## Requirement
Please pick up the article on embolic protection devices in carotid artery stenting and continue it from its final sentence.

===== Source text

Similar efficacy for embolic protection devices in carotid artery stenting
For patients undergoing elective carotid artery stenting, in-hospital and 30-day stroke and death rates were similar if they received proximal embolic protection devices (P-EPDs) or distal filter embolic protection devices (F-EPDs), according to a study that compared the efficacy of the devices.
Lead researcher Jay Giri, MD, MPH, of the University of Pennsylvania Perelman School of Medicine in Philadelphia, and colleagues published their findings online in the Journal of the American College of Cardiology: Cardiovascular Interventions on April 20.
The in-hospital stroke and death rates were 1.5 percent for the P-EPD group and 2.4 percent for the F-EPD group, while the 30-day stroke and death rates were 2.5 percent and 4.2 percent, respectively.
“There were very small trends in favor of the proximal protection devices in both cases, but we didn’t have the power to show that those differences were statistically significant,” Giri said in an interview with Cardiovascular Business. “We certainly did not see any significant signal of harm with the proximal protection device. We can’t rule out that there’s some small benefit, even. But if that benefit is there, it’s probably pretty small, and it’s going to be very hard to tease it out.”
Previous research found that approximately 95 percent of carotid stenting procedures in the U.S. were performed with an embolic protection device because Medicare mandates their use for reimbursement.
The researchers examined data from the Carotid Artery Revascularization and Endarterectomy Registry, which includes patients in the U.S. with carotid stenosis who have undergone revascularization with either carotid endarterectomy or carotid artery stenting. They examined 10,246 carotid artery stenting procedures between January 2009 and March 2013. The mean age of patients was 71 years.
In this study, only 5.8 percent of patients undergoing carotid stenting procedures received a P-EPD, while the rest received an F-EPD.

==========
===== Supplied data

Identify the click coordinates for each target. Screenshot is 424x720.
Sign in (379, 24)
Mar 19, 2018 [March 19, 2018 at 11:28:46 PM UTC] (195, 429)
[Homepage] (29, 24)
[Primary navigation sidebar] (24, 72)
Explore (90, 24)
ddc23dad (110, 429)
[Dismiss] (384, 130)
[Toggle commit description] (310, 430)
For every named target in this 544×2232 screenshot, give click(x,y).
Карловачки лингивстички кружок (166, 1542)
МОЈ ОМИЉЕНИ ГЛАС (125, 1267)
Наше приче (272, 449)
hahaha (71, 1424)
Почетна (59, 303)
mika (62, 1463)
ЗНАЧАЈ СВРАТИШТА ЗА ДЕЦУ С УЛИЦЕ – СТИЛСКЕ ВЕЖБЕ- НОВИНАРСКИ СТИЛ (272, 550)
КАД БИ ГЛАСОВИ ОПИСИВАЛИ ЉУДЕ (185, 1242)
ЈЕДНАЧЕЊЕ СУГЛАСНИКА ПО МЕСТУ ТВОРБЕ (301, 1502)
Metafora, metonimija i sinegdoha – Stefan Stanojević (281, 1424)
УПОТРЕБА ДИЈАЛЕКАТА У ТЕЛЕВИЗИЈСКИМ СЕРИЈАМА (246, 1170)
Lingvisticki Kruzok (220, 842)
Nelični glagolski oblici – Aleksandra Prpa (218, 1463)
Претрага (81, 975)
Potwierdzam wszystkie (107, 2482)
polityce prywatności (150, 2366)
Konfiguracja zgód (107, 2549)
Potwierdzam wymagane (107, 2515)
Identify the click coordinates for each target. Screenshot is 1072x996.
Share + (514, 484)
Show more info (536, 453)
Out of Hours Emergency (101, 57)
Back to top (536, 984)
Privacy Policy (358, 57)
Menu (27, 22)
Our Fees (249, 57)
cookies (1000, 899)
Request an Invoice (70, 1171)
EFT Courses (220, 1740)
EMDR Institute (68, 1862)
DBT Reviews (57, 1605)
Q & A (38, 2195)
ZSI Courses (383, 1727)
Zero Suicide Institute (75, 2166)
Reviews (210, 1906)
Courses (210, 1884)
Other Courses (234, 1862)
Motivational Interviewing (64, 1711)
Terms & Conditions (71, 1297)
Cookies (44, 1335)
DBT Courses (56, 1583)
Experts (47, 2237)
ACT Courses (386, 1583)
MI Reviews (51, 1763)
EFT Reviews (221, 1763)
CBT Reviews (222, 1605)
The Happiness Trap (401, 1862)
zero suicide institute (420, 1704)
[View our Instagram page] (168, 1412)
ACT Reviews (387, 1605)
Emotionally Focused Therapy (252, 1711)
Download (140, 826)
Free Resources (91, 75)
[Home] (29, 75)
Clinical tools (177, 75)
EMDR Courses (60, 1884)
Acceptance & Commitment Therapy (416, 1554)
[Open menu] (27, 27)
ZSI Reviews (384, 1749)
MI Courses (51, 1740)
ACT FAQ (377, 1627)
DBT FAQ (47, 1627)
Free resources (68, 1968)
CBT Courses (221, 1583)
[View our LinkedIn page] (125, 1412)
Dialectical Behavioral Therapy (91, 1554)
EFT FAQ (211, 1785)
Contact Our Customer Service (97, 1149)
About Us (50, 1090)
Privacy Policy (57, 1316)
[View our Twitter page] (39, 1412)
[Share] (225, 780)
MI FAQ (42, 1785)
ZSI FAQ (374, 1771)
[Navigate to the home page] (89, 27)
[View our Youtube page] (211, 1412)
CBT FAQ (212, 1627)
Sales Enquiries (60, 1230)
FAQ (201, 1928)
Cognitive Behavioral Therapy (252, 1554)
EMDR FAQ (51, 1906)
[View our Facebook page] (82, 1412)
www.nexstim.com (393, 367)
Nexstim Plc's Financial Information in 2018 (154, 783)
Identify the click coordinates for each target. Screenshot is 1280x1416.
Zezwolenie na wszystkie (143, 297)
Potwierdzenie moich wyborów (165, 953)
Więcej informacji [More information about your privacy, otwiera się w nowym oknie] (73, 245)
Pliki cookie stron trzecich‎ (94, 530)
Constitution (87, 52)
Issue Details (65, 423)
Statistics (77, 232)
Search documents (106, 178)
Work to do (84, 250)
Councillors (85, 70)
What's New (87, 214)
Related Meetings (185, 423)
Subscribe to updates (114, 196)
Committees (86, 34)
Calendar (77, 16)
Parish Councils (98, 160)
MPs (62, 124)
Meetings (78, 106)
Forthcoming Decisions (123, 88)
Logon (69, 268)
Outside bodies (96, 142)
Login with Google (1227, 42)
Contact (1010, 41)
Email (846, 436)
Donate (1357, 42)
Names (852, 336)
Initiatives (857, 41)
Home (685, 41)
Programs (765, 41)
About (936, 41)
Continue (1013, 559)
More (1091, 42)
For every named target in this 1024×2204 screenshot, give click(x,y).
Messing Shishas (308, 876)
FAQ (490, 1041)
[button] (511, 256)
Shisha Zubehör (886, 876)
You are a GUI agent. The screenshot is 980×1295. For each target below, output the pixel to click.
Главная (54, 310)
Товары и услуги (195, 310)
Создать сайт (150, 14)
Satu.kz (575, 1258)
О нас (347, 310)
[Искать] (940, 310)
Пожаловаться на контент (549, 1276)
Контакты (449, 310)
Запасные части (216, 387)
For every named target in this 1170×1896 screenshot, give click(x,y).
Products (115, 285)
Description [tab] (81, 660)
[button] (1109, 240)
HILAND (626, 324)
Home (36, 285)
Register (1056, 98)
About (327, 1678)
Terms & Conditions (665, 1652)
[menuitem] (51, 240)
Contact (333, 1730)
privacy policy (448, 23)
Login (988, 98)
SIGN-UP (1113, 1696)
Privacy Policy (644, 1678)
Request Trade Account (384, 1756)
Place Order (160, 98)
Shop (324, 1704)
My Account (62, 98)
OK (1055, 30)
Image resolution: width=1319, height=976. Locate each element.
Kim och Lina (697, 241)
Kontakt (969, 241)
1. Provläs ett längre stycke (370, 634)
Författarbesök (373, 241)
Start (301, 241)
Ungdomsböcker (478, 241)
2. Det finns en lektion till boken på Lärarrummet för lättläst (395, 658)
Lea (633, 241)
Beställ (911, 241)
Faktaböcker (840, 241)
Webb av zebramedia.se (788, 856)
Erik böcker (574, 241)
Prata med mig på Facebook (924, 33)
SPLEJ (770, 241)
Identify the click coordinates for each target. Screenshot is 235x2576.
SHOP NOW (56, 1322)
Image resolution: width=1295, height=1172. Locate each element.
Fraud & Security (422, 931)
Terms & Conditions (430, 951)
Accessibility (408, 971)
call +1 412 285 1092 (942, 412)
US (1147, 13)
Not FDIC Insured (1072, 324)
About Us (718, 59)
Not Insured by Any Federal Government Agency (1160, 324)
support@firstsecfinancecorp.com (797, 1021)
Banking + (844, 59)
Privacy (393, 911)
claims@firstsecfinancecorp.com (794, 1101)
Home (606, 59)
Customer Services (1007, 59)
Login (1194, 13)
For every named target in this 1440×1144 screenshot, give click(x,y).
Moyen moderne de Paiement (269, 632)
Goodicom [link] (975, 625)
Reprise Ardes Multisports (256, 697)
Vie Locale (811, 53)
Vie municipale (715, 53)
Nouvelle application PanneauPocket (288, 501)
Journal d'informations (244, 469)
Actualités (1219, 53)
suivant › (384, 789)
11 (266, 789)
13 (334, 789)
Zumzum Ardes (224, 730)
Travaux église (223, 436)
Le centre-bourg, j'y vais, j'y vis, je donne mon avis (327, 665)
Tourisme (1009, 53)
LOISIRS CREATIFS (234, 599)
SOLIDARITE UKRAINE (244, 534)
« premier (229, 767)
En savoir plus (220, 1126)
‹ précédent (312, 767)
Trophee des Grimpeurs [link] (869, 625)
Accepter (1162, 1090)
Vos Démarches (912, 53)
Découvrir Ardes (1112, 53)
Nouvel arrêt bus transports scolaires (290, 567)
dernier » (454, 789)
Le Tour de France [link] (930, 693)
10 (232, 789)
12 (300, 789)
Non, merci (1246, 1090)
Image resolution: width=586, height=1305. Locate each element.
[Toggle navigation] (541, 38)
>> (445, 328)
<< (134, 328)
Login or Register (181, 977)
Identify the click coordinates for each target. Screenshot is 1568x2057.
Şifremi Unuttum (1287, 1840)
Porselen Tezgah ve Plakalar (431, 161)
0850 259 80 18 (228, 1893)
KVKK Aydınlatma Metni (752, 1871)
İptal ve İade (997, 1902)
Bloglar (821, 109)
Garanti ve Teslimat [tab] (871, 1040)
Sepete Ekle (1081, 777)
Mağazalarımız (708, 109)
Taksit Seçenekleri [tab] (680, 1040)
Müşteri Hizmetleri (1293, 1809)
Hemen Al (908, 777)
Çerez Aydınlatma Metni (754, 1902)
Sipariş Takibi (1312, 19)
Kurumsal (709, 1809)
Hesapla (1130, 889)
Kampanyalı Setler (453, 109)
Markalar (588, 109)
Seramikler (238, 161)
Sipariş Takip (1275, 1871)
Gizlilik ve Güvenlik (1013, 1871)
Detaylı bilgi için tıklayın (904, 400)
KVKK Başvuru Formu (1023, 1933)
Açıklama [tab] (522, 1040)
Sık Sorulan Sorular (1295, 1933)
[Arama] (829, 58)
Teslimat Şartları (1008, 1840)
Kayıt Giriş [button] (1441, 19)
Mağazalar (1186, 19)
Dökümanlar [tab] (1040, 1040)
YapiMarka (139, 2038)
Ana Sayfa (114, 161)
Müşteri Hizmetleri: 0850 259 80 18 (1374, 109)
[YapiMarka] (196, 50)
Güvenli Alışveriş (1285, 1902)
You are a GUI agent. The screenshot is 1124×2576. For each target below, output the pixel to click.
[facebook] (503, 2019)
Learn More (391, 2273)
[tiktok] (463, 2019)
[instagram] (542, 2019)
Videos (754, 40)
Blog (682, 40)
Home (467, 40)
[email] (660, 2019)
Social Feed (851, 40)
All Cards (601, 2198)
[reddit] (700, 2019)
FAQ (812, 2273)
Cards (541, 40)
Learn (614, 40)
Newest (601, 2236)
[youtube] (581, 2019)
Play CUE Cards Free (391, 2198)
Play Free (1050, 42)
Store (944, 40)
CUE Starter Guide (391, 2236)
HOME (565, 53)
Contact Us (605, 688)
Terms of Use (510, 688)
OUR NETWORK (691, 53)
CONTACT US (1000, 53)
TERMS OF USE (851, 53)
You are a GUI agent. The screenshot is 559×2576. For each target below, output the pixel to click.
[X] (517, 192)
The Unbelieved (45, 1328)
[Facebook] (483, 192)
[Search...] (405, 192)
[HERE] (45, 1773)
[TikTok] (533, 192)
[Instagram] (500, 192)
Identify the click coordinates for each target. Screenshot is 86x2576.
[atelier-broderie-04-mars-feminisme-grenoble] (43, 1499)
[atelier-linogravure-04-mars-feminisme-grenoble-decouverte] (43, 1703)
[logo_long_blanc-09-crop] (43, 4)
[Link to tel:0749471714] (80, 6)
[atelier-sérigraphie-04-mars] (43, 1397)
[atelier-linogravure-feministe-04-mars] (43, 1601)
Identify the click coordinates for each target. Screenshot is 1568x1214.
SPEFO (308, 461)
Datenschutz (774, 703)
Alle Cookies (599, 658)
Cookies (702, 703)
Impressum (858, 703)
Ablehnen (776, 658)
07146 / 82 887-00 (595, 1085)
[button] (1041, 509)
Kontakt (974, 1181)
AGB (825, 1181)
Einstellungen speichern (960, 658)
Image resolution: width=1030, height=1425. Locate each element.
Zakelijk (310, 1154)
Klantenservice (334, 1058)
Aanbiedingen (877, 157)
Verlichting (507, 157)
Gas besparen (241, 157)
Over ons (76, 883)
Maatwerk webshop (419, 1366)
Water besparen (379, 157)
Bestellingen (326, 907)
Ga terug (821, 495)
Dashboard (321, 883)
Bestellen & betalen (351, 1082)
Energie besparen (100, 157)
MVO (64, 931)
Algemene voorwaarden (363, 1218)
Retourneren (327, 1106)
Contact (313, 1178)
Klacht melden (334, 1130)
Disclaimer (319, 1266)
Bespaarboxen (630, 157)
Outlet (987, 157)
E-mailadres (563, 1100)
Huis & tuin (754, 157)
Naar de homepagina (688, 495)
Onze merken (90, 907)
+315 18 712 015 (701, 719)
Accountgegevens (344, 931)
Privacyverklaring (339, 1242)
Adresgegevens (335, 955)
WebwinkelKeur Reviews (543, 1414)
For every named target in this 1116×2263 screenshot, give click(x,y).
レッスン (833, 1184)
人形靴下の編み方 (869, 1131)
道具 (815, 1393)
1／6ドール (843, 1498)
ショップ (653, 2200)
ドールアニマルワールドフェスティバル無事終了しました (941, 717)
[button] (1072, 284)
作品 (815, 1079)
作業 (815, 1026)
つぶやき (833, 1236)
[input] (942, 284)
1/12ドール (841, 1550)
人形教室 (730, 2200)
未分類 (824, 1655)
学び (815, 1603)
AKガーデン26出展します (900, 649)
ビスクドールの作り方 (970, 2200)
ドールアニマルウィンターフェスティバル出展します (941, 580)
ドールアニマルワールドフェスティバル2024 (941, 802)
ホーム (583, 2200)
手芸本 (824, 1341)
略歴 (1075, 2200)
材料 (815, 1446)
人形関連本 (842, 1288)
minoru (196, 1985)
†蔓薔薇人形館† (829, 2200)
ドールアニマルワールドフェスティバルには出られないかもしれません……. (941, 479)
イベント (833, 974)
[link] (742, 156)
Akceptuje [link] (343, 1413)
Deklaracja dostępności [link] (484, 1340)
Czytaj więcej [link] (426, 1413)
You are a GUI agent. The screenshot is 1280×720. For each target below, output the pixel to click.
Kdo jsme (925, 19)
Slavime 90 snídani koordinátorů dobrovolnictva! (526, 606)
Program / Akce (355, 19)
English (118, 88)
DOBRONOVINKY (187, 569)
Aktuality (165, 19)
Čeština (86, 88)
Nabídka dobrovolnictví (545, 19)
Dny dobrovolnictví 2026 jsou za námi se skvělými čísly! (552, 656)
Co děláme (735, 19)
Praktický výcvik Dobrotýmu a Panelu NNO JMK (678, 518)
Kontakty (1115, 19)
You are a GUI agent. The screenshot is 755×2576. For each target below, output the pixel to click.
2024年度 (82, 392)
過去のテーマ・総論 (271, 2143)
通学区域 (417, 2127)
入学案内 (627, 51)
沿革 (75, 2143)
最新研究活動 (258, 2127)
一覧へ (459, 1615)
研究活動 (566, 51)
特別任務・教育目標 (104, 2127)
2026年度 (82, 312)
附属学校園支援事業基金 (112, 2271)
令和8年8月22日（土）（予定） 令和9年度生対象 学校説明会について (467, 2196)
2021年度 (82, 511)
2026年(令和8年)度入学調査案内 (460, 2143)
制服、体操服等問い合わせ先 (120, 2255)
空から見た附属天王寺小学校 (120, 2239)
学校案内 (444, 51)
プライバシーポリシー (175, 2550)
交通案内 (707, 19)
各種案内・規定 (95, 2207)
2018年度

==========

## Written response
“Proximal protection is not something that represents this magic bullet for stroke prevention,” Giri said. “There’s no single magic bullet for stroke prevention where we use this new technology and now we don’t have strokes with carotid stenting. It still takes selecting the right patient, having an experienced operator and performing the procedure well. It’s up to that operator to make the decision between the devices. This study doesn’t support folks wholesale changing their practice when distal protection devices are much more widely used.”
Giri said he did not know why few operators chose to use a P-EPD. However, he said P-EPDs were approved in the U.S. later than F-EPDs, and the two devices are used in different manners, so there is a learning curve for operators when switching from an F-EPD to a P-EPD.
He added that carotid stenting in the U.S. is not as popular as in other countries because of strict reimbursement restrictions. He cited data that showed only 15 percent to 20 percent of carotid revascularizations in the U.S. are performed with stenting.
Giri said that it would be difficult to perform a randomized trial of the two devices because it would need to involve more than 6,000 patients who are followed for 30 days.
“It’s going to be very hard to show a difference between these two for stroke and death,” he said.